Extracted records
++++

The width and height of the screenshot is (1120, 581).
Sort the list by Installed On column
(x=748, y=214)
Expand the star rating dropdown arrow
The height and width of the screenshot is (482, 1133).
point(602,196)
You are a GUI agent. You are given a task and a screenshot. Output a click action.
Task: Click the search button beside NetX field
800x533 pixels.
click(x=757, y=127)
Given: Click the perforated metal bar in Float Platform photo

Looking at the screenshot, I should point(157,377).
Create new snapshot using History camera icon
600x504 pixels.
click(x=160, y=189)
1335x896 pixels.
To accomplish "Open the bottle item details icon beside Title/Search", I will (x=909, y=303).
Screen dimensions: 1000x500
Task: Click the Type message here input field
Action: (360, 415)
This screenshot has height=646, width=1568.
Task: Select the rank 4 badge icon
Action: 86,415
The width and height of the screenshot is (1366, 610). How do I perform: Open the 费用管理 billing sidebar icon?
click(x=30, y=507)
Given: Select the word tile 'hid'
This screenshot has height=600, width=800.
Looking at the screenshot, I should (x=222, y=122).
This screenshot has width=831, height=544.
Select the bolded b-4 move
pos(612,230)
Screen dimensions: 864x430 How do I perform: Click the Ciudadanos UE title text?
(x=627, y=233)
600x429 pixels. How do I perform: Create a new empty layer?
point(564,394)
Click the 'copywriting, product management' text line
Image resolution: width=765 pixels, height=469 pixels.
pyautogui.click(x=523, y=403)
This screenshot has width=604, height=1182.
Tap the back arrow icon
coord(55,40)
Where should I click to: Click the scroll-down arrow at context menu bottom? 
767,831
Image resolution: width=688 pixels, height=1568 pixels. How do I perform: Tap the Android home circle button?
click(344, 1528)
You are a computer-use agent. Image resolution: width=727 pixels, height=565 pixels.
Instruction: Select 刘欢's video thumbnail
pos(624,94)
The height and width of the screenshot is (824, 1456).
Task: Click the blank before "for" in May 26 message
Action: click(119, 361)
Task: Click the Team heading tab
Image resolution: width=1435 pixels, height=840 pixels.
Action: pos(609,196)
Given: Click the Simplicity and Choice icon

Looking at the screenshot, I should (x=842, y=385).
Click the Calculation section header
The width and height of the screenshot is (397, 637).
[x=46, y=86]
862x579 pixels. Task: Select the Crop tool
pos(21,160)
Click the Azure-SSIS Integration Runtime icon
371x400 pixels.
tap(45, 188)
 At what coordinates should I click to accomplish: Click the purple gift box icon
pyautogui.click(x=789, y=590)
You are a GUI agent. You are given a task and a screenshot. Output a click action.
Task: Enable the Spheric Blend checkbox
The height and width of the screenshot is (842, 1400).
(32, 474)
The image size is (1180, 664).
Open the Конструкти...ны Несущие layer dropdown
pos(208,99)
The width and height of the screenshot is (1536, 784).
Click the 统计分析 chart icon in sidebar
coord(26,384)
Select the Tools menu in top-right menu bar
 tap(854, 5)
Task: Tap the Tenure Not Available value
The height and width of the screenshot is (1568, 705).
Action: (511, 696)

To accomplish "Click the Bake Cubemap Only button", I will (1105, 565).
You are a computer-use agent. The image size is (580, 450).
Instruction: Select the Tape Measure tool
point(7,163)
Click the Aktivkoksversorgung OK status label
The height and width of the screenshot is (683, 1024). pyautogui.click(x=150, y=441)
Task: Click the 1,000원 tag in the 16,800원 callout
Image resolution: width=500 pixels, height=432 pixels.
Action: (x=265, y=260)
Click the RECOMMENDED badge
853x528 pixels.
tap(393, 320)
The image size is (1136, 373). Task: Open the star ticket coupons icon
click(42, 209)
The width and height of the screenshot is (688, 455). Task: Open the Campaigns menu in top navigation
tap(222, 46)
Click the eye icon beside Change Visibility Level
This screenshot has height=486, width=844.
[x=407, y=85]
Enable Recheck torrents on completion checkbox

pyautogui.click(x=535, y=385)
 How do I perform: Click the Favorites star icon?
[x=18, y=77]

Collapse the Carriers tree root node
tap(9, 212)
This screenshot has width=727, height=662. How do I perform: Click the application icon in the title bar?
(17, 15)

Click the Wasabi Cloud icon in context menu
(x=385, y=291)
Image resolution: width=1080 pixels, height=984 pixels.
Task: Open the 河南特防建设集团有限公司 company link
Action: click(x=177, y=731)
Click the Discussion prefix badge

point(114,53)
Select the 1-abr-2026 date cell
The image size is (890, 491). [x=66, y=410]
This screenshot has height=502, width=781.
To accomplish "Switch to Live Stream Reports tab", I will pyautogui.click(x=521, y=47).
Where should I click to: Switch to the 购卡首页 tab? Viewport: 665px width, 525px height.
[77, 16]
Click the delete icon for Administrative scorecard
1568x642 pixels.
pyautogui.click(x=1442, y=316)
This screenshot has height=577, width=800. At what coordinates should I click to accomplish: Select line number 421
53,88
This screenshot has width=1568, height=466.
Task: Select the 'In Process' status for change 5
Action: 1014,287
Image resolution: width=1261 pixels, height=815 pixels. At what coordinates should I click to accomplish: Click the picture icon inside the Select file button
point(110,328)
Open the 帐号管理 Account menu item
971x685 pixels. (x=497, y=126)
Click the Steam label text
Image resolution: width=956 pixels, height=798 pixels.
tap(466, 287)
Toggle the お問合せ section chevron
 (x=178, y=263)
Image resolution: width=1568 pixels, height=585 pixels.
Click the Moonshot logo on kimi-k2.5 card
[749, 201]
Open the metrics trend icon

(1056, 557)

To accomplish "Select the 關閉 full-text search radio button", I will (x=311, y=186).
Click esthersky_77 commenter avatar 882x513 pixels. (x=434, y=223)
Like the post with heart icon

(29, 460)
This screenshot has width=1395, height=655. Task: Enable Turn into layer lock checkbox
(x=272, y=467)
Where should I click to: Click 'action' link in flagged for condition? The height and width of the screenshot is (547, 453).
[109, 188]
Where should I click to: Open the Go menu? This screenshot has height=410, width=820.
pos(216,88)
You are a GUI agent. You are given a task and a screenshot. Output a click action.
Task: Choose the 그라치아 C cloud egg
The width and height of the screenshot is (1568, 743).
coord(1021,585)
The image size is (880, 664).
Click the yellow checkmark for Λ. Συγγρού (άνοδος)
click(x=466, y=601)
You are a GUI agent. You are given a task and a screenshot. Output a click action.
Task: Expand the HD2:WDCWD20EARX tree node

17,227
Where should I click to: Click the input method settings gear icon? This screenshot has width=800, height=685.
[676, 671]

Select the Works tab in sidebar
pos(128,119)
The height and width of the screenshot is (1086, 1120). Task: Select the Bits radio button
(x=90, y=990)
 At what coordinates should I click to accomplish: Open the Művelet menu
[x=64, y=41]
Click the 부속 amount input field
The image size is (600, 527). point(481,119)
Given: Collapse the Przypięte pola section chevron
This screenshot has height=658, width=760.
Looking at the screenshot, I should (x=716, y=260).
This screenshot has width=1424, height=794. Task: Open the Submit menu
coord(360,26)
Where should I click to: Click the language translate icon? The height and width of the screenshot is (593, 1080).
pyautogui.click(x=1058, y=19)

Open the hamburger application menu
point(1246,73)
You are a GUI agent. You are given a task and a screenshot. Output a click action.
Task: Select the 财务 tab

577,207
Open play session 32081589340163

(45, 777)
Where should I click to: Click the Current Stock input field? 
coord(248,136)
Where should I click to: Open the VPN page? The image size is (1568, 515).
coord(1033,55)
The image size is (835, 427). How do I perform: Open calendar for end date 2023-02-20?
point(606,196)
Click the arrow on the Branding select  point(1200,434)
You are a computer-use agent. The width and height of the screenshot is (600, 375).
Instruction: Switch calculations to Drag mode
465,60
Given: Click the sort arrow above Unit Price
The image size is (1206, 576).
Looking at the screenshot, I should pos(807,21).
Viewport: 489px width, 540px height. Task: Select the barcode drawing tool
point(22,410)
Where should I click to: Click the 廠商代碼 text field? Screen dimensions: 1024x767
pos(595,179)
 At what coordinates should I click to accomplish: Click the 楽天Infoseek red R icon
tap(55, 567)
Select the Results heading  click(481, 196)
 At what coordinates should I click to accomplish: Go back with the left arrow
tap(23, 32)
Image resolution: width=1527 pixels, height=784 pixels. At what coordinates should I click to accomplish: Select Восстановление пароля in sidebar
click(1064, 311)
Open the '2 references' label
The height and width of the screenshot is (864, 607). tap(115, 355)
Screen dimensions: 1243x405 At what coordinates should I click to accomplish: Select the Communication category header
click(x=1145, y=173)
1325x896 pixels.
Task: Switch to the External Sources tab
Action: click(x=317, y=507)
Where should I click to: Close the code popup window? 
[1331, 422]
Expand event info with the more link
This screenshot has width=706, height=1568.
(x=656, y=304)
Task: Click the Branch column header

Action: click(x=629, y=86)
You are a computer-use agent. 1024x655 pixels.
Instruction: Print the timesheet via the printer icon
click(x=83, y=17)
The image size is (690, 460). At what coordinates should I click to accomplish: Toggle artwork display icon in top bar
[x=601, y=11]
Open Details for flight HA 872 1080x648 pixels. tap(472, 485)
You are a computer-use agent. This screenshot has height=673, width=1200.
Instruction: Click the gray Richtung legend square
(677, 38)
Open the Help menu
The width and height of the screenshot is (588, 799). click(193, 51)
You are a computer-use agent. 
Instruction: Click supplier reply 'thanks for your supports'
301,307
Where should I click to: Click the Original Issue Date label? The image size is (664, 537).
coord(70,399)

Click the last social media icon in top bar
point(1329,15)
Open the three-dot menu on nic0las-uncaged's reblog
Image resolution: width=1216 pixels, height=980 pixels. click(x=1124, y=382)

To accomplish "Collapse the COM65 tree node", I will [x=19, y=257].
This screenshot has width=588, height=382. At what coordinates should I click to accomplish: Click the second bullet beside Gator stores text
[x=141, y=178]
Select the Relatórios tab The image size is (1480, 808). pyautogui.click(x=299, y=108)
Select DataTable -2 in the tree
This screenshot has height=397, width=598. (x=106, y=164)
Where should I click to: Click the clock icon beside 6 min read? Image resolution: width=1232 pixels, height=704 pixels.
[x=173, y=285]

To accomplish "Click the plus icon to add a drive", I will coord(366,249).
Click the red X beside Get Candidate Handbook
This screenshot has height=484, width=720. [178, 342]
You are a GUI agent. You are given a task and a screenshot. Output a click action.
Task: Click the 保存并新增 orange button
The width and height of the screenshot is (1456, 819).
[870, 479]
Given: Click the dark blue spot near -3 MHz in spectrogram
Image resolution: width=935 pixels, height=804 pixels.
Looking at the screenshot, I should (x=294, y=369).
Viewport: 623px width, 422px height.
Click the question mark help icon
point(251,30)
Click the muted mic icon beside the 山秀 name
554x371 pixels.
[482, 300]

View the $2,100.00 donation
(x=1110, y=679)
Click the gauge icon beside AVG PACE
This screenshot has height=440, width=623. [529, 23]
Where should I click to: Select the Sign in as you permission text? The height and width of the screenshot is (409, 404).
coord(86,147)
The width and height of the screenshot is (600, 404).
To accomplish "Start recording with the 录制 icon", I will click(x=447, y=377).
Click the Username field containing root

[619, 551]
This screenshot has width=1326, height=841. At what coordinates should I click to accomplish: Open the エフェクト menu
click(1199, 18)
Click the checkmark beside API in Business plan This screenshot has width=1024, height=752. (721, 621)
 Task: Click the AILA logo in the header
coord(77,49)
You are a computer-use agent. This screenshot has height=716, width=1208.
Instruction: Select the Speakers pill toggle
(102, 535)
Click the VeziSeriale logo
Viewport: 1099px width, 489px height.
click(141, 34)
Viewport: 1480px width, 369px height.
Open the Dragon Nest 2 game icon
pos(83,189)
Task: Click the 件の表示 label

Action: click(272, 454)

++++

- WHAT THE TASK REQUIRES: The answer is the run of lines above from the line containing "Where should I click to: Close" through the line containing "You are a computer-use agent. 1024x655", copied exactly and alone.

- FINISHED EXERCISE:
Where should I click to: Close the code popup window? 
[1331, 422]
Expand event info with the more link
This screenshot has width=706, height=1568.
(x=656, y=304)
Task: Click the Branch column header

Action: click(x=629, y=86)
You are a computer-use agent. 1024x655 pixels.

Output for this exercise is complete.